Saved entries
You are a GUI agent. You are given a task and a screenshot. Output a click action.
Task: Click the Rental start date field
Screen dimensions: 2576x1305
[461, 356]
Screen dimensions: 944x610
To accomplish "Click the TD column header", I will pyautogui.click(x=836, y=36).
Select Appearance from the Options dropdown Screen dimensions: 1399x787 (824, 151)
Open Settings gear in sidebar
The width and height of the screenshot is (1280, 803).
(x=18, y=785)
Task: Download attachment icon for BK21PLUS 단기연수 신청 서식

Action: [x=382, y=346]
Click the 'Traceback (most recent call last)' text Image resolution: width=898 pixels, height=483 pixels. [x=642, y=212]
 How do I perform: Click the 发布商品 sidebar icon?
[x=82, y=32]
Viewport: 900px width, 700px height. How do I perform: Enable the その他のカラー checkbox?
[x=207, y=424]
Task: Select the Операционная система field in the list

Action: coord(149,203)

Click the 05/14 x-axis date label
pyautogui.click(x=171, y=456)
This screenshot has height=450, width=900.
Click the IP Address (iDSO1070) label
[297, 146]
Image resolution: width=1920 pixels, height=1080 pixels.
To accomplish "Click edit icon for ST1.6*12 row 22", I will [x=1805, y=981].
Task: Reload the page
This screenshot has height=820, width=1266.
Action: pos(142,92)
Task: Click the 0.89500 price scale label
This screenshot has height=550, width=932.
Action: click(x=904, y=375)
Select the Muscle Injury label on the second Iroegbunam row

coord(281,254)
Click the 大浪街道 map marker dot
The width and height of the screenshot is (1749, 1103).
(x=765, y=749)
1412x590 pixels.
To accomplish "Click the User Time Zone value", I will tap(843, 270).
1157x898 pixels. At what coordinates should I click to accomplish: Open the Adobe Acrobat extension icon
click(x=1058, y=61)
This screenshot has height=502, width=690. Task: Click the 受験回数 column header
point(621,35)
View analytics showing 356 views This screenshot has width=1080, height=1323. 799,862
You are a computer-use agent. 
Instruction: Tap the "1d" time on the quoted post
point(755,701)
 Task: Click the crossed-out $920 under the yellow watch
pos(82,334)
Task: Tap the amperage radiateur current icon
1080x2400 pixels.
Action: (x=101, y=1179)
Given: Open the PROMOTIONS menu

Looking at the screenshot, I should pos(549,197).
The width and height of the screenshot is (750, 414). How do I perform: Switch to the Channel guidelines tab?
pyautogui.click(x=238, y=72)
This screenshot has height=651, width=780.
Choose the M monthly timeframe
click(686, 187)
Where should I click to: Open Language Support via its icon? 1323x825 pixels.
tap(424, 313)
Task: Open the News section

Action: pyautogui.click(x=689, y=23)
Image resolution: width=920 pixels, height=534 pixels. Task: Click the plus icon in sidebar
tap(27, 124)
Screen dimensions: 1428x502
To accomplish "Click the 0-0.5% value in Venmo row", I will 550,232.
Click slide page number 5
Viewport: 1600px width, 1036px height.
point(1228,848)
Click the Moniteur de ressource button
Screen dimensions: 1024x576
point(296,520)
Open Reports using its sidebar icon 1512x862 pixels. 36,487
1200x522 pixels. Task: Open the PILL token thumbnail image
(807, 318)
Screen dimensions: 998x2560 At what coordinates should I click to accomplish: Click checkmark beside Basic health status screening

Task directions:
For this task, print the records again exactly as they appear.

Task answer:
You are a GUI agent. You are given a task and a screenshot. Output a click action.
Task: Click the Rental start date field
Screen dimensions: 2576x1305
[461, 356]
Screen dimensions: 944x610
To accomplish "Click the TD column header", I will pyautogui.click(x=836, y=36).
Select Appearance from the Options dropdown Screen dimensions: 1399x787 (824, 151)
Open Settings gear in sidebar
The width and height of the screenshot is (1280, 803).
(x=18, y=785)
Task: Download attachment icon for BK21PLUS 단기연수 신청 서식

Action: [x=382, y=346]
Click the 'Traceback (most recent call last)' text Image resolution: width=898 pixels, height=483 pixels. [x=642, y=212]
 How do I perform: Click the 发布商品 sidebar icon?
[x=82, y=32]
Viewport: 900px width, 700px height. How do I perform: Enable the その他のカラー checkbox?
[x=207, y=424]
Task: Select the Операционная система field in the list

Action: coord(149,203)

Click the 05/14 x-axis date label
pyautogui.click(x=171, y=456)
This screenshot has height=450, width=900.
Click the IP Address (iDSO1070) label
[297, 146]
Image resolution: width=1920 pixels, height=1080 pixels.
To accomplish "Click edit icon for ST1.6*12 row 22", I will [x=1805, y=981].
Task: Reload the page
This screenshot has height=820, width=1266.
Action: pos(142,92)
Task: Click the 0.89500 price scale label
This screenshot has height=550, width=932.
Action: click(x=904, y=375)
Select the Muscle Injury label on the second Iroegbunam row

coord(281,254)
Click the 大浪街道 map marker dot
The width and height of the screenshot is (1749, 1103).
(x=765, y=749)
1412x590 pixels.
To accomplish "Click the User Time Zone value", I will tap(843, 270).
1157x898 pixels. At what coordinates should I click to accomplish: Open the Adobe Acrobat extension icon
click(x=1058, y=61)
This screenshot has height=502, width=690. Task: Click the 受験回数 column header
point(621,35)
View analytics showing 356 views This screenshot has width=1080, height=1323. 799,862
You are a computer-use agent. 
Instruction: Tap the "1d" time on the quoted post
point(755,701)
 Task: Click the crossed-out $920 under the yellow watch
pos(82,334)
Task: Tap the amperage radiateur current icon
1080x2400 pixels.
Action: (x=101, y=1179)
Given: Open the PROMOTIONS menu

Looking at the screenshot, I should pos(549,197).
The width and height of the screenshot is (750, 414). How do I perform: Switch to the Channel guidelines tab?
pyautogui.click(x=238, y=72)
This screenshot has height=651, width=780.
Choose the M monthly timeframe
click(686, 187)
Where should I click to: Open Language Support via its icon? 1323x825 pixels.
tap(424, 313)
Task: Open the News section

Action: pyautogui.click(x=689, y=23)
Image resolution: width=920 pixels, height=534 pixels. Task: Click the plus icon in sidebar
tap(27, 124)
Screen dimensions: 1428x502
To accomplish "Click the 0-0.5% value in Venmo row", I will 550,232.
Click slide page number 5
Viewport: 1600px width, 1036px height.
point(1228,848)
Click the Moniteur de ressource button
Screen dimensions: 1024x576
point(296,520)
Open Reports using its sidebar icon 1512x862 pixels. 36,487
1200x522 pixels. Task: Open the PILL token thumbnail image
(807, 318)
Screen dimensions: 998x2560 At what coordinates should I click to accomplish: Click checkmark beside Basic health status screening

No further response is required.